Shiv Kapur recalls that Husain was “fond of quoting E.M. Forster’s epigrammatic remark ‘I don’t believe in belief; Lord help me in my disbelief’ [...] The ambience of his childhood and youth laid the groundwork for his mystic preoccupation and for his concern with sensuality and the nature of knowledge and innocence. It also brought forth from the depths of his personal loneliness his prototypical featureless figure robed in impenetrable solitude” (S. Kapur, Ibid., 1972, p. 32). The present lot, featuring symbols like a robed figure and a mosque, reflects Husain’s complicated relationship with his religious beliefs.
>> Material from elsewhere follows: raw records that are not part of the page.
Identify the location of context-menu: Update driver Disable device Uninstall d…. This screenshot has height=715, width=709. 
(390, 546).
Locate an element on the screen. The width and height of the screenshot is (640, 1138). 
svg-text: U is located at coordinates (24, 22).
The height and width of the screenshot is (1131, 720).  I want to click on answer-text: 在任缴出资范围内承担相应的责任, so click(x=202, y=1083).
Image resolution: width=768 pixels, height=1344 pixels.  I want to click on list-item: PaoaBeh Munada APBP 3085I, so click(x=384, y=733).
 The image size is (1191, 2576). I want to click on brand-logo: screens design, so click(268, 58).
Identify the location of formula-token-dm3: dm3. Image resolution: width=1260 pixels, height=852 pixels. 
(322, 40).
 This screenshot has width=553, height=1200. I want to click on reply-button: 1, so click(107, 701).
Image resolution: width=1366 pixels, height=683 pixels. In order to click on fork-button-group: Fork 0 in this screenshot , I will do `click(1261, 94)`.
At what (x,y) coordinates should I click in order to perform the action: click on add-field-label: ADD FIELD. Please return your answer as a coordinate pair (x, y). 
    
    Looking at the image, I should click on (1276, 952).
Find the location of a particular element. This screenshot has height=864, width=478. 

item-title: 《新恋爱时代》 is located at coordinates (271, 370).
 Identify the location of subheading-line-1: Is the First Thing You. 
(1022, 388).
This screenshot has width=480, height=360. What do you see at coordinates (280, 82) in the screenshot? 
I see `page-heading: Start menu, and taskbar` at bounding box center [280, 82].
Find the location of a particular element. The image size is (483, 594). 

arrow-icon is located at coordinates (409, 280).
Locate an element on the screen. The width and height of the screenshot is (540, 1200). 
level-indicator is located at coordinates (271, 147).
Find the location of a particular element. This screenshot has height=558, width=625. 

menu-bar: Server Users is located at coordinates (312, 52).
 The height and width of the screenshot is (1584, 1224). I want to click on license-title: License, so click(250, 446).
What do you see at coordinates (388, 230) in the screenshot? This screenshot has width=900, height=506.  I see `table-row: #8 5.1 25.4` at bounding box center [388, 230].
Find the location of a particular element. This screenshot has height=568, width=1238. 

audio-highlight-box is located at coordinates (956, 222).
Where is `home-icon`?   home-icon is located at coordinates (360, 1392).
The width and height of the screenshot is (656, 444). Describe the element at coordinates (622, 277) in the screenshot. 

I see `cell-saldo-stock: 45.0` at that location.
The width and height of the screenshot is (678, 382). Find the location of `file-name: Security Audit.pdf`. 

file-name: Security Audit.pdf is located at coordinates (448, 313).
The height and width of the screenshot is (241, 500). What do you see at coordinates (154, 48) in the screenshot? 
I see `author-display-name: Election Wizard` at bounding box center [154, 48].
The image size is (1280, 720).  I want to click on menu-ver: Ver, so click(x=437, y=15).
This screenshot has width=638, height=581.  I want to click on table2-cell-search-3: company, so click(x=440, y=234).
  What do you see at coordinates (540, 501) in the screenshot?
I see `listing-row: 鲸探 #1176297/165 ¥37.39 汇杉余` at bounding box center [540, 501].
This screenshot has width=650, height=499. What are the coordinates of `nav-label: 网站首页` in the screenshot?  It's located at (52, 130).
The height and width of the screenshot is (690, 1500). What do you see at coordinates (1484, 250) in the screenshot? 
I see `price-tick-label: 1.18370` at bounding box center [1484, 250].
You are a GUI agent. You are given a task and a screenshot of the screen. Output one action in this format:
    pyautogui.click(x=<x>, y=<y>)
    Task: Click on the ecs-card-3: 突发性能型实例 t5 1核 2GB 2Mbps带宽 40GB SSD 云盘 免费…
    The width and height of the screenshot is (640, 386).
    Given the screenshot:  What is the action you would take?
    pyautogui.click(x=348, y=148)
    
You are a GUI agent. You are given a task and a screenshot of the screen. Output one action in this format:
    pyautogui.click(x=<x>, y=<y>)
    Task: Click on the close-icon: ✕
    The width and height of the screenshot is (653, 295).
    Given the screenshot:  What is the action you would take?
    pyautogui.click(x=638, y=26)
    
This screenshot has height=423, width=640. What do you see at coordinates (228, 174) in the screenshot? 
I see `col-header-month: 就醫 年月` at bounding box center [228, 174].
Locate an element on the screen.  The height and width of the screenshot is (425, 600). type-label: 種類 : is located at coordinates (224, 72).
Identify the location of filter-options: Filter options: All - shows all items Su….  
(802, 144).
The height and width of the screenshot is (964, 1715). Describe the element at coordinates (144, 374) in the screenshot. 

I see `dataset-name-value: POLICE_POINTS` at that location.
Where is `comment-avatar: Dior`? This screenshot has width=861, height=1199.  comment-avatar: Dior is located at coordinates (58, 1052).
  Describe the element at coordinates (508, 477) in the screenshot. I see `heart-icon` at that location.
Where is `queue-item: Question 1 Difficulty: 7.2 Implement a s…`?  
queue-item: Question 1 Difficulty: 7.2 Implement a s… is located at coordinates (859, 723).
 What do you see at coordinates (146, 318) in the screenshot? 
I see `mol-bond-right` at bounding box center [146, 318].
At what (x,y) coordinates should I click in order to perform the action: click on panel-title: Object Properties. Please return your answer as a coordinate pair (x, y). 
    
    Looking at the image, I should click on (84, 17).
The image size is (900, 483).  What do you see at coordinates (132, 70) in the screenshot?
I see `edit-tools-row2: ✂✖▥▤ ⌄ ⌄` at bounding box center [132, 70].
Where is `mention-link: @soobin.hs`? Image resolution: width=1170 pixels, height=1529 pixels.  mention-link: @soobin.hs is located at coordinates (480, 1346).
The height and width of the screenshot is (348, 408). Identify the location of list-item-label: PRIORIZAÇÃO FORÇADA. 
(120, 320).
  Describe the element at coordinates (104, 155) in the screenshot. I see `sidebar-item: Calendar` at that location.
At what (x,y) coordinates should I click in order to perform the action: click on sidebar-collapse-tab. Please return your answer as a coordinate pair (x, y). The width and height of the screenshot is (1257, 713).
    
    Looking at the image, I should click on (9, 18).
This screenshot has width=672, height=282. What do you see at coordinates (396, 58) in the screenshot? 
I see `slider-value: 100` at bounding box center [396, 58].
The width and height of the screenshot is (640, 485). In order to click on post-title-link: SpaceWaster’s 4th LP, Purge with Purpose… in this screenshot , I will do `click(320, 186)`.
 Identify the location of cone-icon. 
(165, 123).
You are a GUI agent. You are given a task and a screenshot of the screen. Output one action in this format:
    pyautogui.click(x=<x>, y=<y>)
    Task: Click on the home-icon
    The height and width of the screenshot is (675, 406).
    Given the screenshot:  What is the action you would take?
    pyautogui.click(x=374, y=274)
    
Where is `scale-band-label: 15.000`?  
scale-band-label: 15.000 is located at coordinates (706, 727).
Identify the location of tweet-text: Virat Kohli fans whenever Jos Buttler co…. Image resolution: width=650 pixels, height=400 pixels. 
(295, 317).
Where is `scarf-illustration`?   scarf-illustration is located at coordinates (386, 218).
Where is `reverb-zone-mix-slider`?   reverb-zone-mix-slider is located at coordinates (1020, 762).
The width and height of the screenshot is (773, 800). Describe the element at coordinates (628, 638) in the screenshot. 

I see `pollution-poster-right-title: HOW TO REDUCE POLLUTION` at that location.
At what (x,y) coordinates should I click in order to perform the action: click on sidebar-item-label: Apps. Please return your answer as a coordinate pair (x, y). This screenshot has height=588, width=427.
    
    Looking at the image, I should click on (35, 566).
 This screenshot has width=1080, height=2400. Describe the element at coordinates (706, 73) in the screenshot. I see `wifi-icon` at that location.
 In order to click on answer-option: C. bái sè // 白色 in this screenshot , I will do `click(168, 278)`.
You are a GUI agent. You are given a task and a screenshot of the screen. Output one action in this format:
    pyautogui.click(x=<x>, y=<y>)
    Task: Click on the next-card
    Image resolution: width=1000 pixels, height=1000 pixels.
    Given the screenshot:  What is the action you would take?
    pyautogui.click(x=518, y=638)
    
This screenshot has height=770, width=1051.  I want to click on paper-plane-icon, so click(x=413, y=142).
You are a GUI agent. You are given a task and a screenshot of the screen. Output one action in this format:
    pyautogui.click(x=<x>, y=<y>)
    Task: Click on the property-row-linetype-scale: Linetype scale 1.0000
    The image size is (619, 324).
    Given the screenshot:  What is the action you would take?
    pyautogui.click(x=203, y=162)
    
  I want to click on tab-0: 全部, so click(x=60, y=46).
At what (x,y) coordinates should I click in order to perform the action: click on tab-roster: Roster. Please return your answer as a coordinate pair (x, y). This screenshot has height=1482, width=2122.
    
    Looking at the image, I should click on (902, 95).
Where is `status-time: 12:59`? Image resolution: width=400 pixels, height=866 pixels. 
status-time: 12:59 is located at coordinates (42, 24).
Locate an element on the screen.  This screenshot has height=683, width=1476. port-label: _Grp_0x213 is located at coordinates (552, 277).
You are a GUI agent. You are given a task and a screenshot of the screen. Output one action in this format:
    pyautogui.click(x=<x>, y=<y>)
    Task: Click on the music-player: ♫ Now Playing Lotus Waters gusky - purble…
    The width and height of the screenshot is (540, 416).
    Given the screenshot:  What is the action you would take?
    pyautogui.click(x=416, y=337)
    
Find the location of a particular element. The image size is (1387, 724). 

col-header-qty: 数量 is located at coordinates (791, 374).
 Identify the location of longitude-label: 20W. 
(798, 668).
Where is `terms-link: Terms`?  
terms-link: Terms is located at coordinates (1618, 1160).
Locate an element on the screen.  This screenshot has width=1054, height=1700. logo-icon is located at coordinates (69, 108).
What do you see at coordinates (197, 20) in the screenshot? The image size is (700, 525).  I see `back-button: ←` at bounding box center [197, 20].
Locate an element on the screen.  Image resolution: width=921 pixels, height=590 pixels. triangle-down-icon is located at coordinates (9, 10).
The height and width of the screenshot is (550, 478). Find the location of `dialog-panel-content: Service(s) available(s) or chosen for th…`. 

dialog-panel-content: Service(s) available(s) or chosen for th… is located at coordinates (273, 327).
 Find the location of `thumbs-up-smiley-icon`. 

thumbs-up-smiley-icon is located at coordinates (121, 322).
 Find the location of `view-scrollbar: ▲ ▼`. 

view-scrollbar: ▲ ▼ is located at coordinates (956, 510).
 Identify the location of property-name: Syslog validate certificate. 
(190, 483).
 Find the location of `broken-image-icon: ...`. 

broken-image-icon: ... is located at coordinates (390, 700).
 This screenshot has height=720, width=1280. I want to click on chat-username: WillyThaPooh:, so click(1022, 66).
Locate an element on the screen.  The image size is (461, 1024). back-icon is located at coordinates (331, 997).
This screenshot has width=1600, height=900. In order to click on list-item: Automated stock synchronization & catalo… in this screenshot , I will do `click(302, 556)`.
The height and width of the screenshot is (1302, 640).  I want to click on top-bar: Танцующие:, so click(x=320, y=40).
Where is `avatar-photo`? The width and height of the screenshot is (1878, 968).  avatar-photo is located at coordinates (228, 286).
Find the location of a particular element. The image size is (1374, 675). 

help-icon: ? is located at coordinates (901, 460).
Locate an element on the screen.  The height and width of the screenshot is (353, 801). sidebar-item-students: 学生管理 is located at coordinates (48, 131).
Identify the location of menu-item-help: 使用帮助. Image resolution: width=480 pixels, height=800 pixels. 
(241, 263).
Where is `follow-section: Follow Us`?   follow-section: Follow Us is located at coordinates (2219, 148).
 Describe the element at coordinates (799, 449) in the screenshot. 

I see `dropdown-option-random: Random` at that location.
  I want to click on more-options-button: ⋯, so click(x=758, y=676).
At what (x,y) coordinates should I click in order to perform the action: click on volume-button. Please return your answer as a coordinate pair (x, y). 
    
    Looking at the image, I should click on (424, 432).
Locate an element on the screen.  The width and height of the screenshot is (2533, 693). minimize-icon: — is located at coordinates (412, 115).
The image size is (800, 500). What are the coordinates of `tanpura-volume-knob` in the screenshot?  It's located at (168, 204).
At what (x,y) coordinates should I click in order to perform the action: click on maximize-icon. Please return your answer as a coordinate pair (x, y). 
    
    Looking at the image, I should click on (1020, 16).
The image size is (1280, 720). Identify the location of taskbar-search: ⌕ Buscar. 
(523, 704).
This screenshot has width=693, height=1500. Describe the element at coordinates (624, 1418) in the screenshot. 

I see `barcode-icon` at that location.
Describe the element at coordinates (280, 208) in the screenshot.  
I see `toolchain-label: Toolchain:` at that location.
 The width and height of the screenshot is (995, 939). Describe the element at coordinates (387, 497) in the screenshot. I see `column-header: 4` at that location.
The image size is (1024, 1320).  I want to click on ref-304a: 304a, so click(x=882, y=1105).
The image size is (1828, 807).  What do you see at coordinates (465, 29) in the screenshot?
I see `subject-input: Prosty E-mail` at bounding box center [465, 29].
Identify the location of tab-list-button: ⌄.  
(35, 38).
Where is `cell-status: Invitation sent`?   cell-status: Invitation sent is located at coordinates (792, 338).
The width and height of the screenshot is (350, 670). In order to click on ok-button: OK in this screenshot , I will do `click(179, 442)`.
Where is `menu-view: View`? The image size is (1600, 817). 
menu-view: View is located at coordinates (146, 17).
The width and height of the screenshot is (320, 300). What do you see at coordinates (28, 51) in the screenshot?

Elements like the calligraphy that runs across the canvas and the galloping horses that occupy over half of the composition, represent Husain’s earliest encounters with the spiritual possibilities of art. The text, an opening verse to a chapter in the Quran, is evident of the calligraphic writing that Husain trained in at school. During this time, he also helped build and decorate bamboo and paper horses of tazias, or the larger than life effigies of Imam Hussain’s faithful steed that were carried out in religious processions. Horses have since been a recurring motif in his paintings. During his travels to China in 1952, he studied the Sung dynasty representations of horses. Later, in Europe, he was fascinated by Franz Marc and Marino Marini’s equine paintings and sculptures. Making the motif his own, Husain’s horses are imbued with untethered energy and motion, painted using vigorous brushstrokes and gestural lines.

Husain painted this monumental work in Doha in 2008, two years after the artist permanently left his home in India. The composition thus also appears to pay tribute to his last home in Doha, with palm trees and a mosque in the background, possibly inspired by the landscape and architecture of the city.